=== WHAT IS EXPECTED ===
If a line in the data below holds the word "chevron", copy it.

=== SOURCE DATA ===

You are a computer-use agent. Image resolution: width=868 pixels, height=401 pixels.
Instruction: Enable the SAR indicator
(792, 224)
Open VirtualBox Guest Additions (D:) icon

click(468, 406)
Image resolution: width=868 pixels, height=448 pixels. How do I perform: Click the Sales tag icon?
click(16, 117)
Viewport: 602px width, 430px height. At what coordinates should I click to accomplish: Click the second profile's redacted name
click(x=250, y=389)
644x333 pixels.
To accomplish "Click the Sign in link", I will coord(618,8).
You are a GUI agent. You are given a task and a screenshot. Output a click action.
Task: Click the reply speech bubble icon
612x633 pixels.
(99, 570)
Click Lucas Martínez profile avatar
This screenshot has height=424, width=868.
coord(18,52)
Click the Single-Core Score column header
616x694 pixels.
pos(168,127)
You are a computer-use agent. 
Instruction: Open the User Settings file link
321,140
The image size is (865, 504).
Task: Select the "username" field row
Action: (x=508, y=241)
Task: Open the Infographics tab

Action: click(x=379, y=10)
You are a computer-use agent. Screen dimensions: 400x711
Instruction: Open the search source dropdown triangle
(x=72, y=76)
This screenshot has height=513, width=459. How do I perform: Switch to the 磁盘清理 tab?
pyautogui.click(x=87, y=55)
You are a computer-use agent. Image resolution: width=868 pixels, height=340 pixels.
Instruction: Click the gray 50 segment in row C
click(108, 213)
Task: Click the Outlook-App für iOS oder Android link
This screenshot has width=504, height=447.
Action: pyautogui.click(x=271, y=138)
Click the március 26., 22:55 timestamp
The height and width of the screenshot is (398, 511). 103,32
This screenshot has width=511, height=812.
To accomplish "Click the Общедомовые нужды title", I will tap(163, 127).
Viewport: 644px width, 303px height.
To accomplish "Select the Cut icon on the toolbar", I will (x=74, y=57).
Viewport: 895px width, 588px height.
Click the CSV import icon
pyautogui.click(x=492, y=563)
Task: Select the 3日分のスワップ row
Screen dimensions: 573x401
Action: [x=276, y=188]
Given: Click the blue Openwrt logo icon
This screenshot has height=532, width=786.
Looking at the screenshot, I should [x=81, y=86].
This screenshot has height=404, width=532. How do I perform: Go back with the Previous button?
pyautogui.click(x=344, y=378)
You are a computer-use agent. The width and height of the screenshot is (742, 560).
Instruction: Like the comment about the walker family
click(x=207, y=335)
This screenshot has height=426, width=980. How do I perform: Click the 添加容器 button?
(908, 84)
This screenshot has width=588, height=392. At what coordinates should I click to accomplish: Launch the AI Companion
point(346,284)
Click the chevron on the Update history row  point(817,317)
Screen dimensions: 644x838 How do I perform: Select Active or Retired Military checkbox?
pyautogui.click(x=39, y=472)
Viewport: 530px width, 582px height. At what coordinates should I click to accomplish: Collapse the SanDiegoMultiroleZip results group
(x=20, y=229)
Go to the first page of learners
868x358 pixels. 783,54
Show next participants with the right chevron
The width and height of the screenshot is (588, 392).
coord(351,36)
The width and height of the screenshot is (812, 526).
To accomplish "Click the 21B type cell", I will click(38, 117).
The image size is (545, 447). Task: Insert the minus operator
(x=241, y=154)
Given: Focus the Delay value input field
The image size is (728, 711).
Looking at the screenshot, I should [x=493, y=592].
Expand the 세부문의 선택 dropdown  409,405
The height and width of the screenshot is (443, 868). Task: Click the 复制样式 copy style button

=== RESPONSE TO THIS EXERCISE ===
Click the chevron on the Update history row  point(817,317)
Show next participants with the right chevron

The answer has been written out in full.